The Office of Science & Technology (OSTA) at the Embassy of Austria in Washington, D.C., acts as a strategic interface in the areas of higher education, science, research, and innovation policy between Austria and North America. It provides information on science and technology and higher education trends and policy in Austria, Europe, and North America with its online magazine bridges. It also promotes transatlantic cooperation through support and advice on initiating research and development cooperation between institutions in Austria and North America.

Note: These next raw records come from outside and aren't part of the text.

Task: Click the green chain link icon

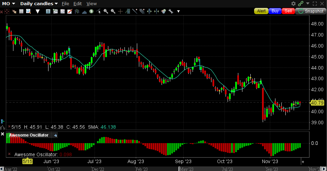Action: click(x=301, y=3)
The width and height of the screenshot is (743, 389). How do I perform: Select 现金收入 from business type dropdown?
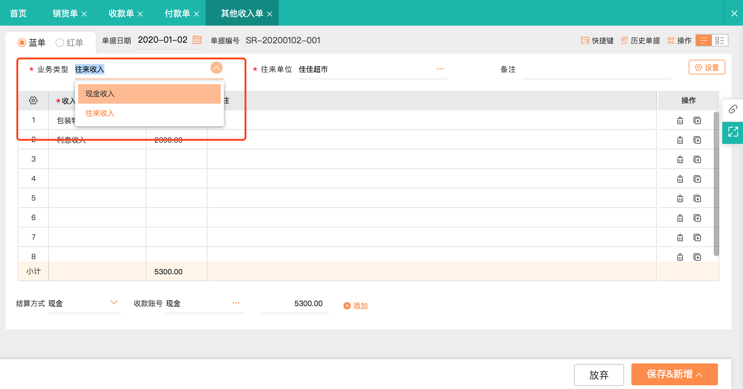(149, 93)
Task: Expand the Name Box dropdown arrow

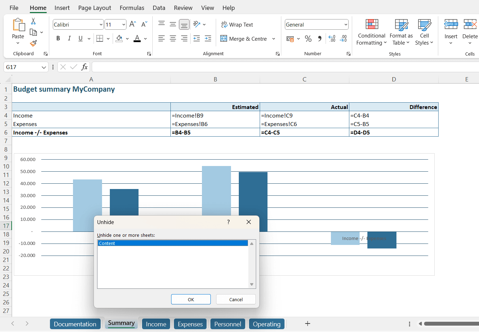Action: pos(44,67)
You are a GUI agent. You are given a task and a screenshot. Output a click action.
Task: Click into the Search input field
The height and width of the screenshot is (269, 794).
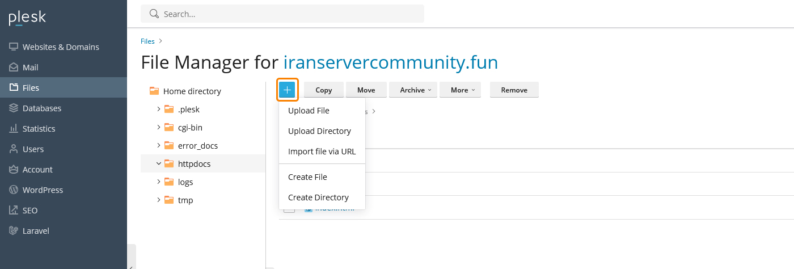[x=289, y=14]
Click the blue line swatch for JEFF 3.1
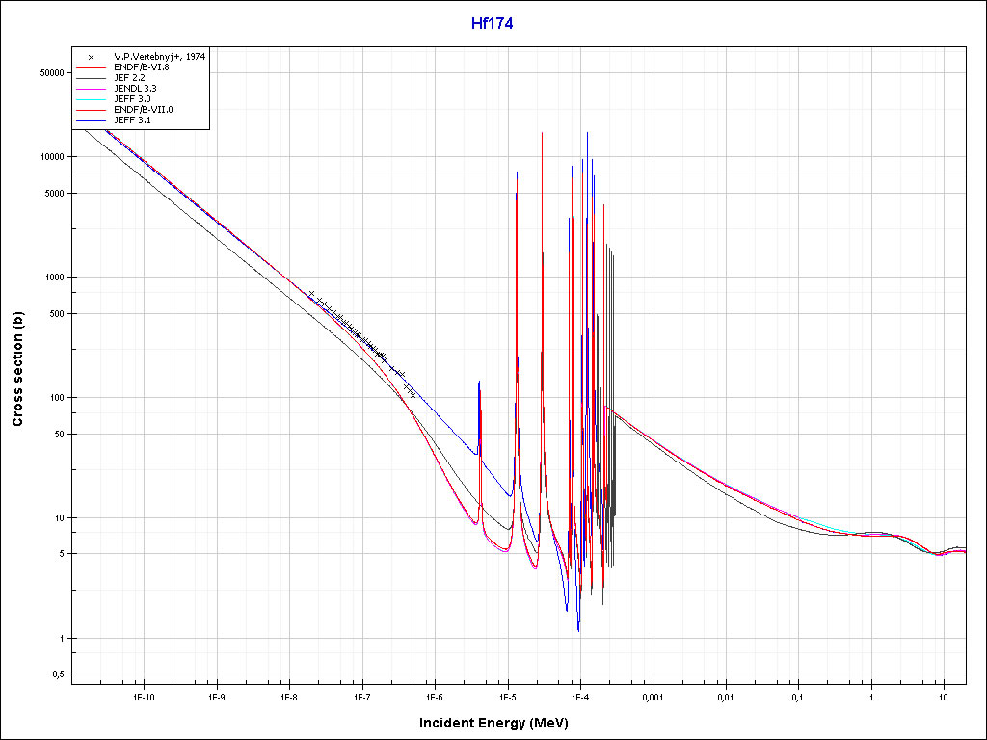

It supports and connects Austrian scientists in North America through the Research and Innovation Network Austria.

===Commercial section===
The commercial section of the embassy is not housed in the chancery building, but located at 818 18th Street, NW, Suite 500, in Washington, D.C., 20006. Its tasks include:
- business development for Austrian companies vis-a-vis the International Financial Institutions
- trade policy issues between Austria and the United States
- public procurement, particularly in the military and homeland security sectors
- export control issues and US sanctions' policies,
- cooperation with interest groups, associations, and chambers in Washington, D.C.

==Consulates==
There are two Austrian consulates-general in the United States located in New York City and Los Angeles.

Honorary consulates exist in Anchorage, Atlanta, Boston, Chicago, Cincinnati, Columbus, Detroit, Fort Myers, Honolulu, Houston, Kansas City, Las Vegas, Miami, Nassau, New Orleans, Orlando, Philadelphia, Pittsburgh, Portland, Richmond, Spartansburg, St. Louis, Saint Paul, St. Thomas, U.S. Virgin Islands, Salt Lake City, San Francisco, San Juan, Seattle, and Scottsdale.